“Without words, without writing and without books there would be no history, there could be no concept of humanity.”
Matchbook Book Club presents:
The July Edition
Theme: How Far We've Come
What a glorious weekend we've had! With sunnier days and warmer nights, I hope everyone has been enjoying themselves!
This month's pick will look at reads that will further deepen view of the human condition, whether it's about self-discovery, injustice overcome, or being inspired by the unexpected.
Thank you to all who have voted for this month's selections! It was safe to say that it was an overwhelming yes for Harper Lee's "Go Set A Watchman", the much anticipated runner-up to the classic, "To Kill A Mockingbird".
"Go Set a Watchman" will debut on July 14th, and as a result, our upcoming meeting will be pushed a little later: regardless, for the ambitious readers among us- there's room for opportunity to read the first book as a refresher, or better yet, watch the film (who doesn't love Gregory Peck, my ultimate dream man?!)

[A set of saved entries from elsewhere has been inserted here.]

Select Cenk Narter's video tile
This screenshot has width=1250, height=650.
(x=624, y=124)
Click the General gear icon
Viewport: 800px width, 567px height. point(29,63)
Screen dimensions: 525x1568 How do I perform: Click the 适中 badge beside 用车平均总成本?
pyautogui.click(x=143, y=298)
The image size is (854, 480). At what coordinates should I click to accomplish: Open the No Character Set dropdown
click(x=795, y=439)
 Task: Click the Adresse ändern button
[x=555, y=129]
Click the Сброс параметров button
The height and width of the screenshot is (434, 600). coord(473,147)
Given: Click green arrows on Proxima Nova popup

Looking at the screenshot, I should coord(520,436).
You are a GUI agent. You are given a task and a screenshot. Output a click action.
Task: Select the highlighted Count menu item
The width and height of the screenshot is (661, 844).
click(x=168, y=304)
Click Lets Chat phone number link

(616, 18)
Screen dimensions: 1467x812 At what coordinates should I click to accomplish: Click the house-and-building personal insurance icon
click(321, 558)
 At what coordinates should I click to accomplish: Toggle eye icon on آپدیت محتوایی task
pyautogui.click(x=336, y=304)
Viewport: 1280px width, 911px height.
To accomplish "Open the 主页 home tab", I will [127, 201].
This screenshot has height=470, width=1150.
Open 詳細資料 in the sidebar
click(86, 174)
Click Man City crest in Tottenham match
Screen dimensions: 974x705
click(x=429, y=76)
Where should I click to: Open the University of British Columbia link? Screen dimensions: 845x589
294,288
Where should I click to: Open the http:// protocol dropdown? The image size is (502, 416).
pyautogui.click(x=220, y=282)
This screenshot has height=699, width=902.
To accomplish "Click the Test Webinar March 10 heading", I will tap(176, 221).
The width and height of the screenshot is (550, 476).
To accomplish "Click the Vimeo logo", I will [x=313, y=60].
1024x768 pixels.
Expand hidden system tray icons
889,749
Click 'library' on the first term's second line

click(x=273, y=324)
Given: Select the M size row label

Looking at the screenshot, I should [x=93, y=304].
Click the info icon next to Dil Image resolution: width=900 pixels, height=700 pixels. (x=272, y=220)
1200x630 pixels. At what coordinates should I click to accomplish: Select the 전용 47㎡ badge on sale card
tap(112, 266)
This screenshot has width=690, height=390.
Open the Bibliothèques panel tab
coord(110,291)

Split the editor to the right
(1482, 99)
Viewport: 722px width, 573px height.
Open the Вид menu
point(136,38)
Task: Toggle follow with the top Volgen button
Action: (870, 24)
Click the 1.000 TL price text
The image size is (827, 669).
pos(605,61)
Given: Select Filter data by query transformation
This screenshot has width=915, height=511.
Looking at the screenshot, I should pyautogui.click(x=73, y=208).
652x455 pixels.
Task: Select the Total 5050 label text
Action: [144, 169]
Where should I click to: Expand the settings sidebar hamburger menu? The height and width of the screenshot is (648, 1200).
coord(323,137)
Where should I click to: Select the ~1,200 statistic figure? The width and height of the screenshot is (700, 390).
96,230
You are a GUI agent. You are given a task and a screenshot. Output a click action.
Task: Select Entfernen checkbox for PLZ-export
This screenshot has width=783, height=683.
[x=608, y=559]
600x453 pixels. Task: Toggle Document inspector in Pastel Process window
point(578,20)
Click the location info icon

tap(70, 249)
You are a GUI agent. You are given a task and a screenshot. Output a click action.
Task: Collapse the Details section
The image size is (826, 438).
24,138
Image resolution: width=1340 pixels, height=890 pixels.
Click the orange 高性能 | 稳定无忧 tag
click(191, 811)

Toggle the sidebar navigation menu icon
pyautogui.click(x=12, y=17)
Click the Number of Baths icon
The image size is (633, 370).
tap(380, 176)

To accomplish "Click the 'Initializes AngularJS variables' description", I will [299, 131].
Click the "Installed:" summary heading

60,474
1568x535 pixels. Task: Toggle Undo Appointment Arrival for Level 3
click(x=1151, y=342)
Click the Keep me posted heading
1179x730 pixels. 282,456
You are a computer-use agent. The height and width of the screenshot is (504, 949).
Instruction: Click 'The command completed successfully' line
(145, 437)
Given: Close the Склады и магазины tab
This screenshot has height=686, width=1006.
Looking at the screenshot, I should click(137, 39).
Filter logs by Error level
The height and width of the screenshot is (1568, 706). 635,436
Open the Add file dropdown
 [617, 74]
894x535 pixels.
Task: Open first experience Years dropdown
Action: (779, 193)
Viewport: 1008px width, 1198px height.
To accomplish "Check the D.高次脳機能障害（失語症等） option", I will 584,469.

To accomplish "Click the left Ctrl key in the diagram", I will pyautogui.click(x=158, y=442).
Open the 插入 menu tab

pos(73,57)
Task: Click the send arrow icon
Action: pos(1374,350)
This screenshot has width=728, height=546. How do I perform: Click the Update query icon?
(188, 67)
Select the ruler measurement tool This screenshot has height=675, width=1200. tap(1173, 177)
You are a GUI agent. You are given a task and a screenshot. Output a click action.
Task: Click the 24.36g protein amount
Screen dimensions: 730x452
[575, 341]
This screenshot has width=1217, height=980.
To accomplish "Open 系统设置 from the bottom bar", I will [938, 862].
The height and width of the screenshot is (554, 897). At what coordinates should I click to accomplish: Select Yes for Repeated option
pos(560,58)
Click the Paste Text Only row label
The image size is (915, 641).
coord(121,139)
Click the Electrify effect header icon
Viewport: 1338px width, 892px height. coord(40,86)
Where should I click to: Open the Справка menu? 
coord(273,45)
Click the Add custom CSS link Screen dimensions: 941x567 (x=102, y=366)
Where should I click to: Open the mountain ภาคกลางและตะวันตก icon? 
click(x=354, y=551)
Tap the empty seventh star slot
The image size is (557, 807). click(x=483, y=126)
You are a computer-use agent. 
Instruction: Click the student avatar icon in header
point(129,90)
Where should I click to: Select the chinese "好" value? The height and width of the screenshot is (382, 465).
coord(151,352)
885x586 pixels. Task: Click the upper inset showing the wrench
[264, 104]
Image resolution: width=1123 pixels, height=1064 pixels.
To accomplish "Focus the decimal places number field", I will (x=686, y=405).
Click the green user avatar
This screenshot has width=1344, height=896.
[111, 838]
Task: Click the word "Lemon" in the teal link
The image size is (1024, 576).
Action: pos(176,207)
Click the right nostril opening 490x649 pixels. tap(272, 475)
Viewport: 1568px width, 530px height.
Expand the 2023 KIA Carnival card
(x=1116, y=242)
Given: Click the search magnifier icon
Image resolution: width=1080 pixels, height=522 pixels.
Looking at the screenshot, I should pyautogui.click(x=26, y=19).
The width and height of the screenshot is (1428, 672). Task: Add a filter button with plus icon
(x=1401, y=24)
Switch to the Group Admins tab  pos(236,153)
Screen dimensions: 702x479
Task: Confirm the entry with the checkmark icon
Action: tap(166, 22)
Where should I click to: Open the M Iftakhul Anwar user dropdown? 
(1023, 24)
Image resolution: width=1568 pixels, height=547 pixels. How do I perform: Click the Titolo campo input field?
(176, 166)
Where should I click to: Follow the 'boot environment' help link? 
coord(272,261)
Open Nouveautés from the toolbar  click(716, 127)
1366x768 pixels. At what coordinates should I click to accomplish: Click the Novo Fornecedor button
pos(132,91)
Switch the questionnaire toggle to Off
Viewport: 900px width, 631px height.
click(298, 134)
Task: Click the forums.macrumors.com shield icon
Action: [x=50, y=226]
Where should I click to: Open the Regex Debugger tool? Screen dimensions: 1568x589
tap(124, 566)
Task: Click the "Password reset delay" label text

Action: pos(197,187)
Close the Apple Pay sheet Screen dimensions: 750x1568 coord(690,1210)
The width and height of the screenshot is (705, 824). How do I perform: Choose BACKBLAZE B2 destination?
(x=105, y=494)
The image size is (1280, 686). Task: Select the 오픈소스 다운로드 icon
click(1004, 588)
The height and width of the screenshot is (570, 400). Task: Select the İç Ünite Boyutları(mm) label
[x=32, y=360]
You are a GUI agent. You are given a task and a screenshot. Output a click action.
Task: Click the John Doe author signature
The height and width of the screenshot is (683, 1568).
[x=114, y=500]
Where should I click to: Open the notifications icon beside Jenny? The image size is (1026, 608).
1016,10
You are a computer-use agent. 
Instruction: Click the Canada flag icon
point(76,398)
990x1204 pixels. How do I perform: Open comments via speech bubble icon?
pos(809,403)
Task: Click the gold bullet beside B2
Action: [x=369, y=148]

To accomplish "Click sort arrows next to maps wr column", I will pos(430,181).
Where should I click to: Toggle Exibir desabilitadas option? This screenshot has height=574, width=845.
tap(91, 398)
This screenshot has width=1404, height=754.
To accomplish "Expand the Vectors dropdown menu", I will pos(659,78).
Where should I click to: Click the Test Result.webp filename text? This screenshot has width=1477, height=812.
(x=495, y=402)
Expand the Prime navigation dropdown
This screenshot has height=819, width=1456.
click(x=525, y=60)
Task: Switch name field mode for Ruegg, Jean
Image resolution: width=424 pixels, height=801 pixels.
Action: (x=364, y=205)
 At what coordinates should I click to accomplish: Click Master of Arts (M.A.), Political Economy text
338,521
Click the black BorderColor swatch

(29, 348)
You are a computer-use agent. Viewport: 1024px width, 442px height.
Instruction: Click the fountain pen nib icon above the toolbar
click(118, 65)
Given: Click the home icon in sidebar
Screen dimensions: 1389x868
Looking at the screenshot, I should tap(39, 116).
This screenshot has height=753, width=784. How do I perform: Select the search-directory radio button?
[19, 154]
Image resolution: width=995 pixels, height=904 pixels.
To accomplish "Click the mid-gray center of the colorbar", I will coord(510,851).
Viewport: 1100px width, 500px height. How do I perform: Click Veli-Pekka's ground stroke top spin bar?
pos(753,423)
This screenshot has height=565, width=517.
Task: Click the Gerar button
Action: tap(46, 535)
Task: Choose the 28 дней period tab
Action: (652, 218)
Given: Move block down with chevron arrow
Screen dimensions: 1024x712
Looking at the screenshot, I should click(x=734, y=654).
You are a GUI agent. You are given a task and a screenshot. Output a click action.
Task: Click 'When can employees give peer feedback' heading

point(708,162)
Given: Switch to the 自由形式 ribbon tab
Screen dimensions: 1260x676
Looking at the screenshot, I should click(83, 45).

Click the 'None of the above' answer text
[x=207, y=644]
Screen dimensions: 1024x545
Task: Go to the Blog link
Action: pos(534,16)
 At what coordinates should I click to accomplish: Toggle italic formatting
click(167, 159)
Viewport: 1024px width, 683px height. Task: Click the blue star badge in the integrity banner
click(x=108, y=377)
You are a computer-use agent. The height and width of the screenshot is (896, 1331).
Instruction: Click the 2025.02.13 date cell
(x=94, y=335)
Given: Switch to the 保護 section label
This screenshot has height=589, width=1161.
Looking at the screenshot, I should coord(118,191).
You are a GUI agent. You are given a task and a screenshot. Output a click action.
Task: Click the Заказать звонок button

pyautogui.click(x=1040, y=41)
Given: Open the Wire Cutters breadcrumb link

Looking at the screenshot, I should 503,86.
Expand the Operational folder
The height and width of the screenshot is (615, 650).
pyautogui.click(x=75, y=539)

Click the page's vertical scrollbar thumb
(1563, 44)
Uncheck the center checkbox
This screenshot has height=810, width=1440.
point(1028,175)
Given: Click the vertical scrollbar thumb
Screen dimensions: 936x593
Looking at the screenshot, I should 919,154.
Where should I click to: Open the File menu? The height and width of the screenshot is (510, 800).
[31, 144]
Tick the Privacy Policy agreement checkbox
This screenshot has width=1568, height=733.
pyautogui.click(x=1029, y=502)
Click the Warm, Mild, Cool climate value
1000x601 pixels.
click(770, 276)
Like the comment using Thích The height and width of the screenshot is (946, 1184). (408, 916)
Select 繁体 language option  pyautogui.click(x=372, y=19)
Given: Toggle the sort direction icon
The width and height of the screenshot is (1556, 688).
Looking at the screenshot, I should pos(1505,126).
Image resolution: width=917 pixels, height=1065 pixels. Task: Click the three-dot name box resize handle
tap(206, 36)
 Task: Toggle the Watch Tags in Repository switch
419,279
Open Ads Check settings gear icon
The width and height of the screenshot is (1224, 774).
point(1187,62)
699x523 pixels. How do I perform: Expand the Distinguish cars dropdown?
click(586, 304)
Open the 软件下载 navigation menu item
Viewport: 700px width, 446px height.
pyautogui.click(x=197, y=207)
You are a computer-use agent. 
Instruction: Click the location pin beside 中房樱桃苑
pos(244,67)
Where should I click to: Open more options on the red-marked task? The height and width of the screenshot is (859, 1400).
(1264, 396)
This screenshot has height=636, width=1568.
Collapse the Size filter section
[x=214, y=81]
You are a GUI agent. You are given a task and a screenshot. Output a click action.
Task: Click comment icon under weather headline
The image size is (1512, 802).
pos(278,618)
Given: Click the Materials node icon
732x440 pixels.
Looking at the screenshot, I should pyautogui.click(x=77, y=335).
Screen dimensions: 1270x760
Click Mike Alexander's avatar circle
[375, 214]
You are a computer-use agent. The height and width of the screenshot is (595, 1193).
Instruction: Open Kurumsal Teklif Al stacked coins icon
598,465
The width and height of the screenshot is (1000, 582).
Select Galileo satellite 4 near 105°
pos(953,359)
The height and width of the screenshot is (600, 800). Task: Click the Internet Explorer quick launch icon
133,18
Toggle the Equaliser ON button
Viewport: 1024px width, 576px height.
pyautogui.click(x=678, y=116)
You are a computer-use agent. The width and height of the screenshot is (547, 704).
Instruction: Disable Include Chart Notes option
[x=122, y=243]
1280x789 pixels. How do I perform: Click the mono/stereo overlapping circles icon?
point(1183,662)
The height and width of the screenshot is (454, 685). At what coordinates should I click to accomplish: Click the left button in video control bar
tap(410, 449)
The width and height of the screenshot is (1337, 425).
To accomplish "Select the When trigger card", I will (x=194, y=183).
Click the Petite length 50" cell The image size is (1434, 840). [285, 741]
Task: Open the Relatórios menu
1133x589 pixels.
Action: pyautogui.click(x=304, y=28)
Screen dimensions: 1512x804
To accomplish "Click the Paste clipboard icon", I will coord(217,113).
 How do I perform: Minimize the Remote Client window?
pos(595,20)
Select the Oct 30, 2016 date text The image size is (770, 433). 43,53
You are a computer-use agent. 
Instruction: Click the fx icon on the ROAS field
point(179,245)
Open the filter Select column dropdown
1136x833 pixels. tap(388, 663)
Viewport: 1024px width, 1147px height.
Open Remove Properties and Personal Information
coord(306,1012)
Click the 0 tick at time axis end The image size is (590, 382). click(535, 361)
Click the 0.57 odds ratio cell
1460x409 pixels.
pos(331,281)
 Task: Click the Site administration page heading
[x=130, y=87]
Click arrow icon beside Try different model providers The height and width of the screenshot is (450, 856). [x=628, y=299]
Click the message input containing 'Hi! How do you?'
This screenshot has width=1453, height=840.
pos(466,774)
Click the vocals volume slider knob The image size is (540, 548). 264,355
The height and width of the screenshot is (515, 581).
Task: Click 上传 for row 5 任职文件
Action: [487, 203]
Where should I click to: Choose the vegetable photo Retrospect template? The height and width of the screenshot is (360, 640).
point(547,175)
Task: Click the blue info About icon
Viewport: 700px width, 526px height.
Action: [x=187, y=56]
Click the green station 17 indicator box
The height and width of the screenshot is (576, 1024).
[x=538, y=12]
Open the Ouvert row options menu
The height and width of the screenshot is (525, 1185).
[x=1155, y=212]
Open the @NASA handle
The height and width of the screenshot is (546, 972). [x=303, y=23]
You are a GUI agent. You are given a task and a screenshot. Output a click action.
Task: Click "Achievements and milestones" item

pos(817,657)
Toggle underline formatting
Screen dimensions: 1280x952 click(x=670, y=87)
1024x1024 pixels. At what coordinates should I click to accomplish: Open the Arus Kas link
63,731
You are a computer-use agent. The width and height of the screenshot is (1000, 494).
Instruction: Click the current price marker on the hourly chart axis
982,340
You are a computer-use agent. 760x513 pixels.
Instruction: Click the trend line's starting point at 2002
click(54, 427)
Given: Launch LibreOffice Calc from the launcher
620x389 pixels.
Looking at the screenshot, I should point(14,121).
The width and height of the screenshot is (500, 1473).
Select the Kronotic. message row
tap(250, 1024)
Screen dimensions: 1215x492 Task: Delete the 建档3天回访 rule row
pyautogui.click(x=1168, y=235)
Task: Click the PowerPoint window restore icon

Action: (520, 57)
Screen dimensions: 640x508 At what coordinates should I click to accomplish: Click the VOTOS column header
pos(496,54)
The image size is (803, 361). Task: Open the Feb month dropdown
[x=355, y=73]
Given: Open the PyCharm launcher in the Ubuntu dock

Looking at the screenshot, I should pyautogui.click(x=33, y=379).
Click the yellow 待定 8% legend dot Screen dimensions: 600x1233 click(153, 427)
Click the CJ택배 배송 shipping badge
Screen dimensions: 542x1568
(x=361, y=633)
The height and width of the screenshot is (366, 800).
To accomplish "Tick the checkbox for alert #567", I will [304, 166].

I think it's safe to say that this book will definitely lead a hearty round of discussions for our next meeting! I can't wait to hear what you have to say!
In the meantime, enjoy the sunshine and stay bookish!
“I wanted you to see what real courage is, instead of getting the idea that courage is a man with a gun in his hand. It's when you know you're licked before you begin, but you begin anyway and see it through no matter what.” - Harper Lee, To Kill a Mockingbird
Summary:Originally written in the mid-1950s, Go Set a Watchman was the novel Harper Lee first submitted to her publishers before To Kill a Mockingbird. Assumed to have been lost, the manuscript was discovered in late 2014.
Go Set a Watchman features many of the characters from To Kill a Mockingbird some twenty years later. Returning home to Maycomb to visit her father, Jean Louise Finch—Scout—struggles with issues both personal and political, involving Atticus, society, and the small Alabama town that shaped her.
Exploring how the characters from To Kill a Mockingbird are adjusting to the turbulent events transforming mid-1950s America, Go Set a Watchman casts a fascinating new light on Harper Lee’s enduring classic. Moving, funny and compelling, it stands as a magnificent novel in its own right. Happy reading!
In light of the Pan Am Games, we figured it would be best to meet more uptown this month.
Location is to be announced- however due to the nature of the book's late release into the month, there is only one day we can call the meeting (the following weekend is a long weekend) here is aDoodle to vote for the times!
Bookish love: a personal library shot from a beautiful home in Dallas. Beauty!